Bruce Cooperstein
University of California, Santa Cruz
MDTP Workgroup Co-Chair
Bruce Cooperstein is a Distinguished Professor of Mathematics at the University of California, Santa Cruz, where he has been employed since 1975. He received his Ph.D. in Mathematics from the University of Michigan in 1975 and received the Myers Award for the best dissertation by a mathematics graduate student that year. He is the author of over fifty papers that have appeared in referred journals of conference proceedings. He is also the author of several textbooks, including an e-book on elementary linear algebra, an e-book on abstract algebra, and a hardcover text in advanced linear algebra. He has been the recipient of two national awards: A W.K. Kellogg Fellowship (1982-85) and a Pew National Fellowship for Carnegie Scholars (1999-2000).
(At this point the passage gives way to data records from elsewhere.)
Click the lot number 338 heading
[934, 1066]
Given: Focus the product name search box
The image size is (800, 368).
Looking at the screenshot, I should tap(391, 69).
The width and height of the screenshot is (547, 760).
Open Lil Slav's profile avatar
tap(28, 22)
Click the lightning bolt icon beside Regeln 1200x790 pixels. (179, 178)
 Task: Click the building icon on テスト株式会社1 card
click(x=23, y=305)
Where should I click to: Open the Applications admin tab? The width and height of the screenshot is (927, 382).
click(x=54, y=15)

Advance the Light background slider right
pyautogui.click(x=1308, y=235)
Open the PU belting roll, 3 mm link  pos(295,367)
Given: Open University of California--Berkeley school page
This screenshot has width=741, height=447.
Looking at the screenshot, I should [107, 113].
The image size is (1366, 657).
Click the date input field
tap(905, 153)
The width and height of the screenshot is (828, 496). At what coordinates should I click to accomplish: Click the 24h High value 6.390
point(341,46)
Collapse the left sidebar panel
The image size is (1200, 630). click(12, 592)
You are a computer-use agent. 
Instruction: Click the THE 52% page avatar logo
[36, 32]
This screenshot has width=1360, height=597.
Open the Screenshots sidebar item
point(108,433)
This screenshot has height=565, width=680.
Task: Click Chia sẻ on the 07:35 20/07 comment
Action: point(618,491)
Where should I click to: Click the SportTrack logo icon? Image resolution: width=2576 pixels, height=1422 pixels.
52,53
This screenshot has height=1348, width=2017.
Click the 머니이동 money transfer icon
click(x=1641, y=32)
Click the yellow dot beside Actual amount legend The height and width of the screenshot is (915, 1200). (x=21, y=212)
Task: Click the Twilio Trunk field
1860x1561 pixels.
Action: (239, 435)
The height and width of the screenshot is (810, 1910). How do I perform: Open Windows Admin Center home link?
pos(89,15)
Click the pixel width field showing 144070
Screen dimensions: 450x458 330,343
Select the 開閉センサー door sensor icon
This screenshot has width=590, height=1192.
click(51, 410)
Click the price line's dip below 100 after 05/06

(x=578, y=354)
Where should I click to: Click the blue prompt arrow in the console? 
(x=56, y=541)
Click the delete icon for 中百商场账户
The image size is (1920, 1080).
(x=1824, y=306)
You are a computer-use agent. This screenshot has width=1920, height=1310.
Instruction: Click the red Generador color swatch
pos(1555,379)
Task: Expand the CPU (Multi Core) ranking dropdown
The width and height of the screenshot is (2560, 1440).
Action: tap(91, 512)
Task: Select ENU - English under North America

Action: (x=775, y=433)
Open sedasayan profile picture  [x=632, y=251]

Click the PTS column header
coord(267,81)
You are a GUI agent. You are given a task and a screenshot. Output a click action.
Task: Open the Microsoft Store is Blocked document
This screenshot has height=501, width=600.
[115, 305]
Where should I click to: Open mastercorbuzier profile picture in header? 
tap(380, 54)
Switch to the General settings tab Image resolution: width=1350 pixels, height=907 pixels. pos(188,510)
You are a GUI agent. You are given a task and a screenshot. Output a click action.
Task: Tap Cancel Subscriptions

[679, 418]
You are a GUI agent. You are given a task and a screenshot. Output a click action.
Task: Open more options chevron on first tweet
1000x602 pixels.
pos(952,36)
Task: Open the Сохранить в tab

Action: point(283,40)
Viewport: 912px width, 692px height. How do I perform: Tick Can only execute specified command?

Bruce has been involved in efforts to improve mathematics education at all levels since the early 1990s. In 1994, he took the reins of the UC Santa Cruz site of Mathematics Diagnostic Testing Project as director. That year, he also assumed leadership of the Monterey Bay Area Mathematics Project (a site of the California Mathematics Project) and for many years participated in its summer workshops, offering professional development to K-12 teachers of mathematics. He is author of the online course portfolio “Learning to Think Mathematically”. This was posted at the Gallery of the Scholarship of Teaching at the Knowledge Media Laboratory of the Carnegie Foundation for the Advancement of Teaching and Learning, which makes public his efforts to create a novel college level course in problem solving. Bruce has been a member of the Mathematics Diagnostic Testing Project Workgroup since 1999 and is currently the co-chair.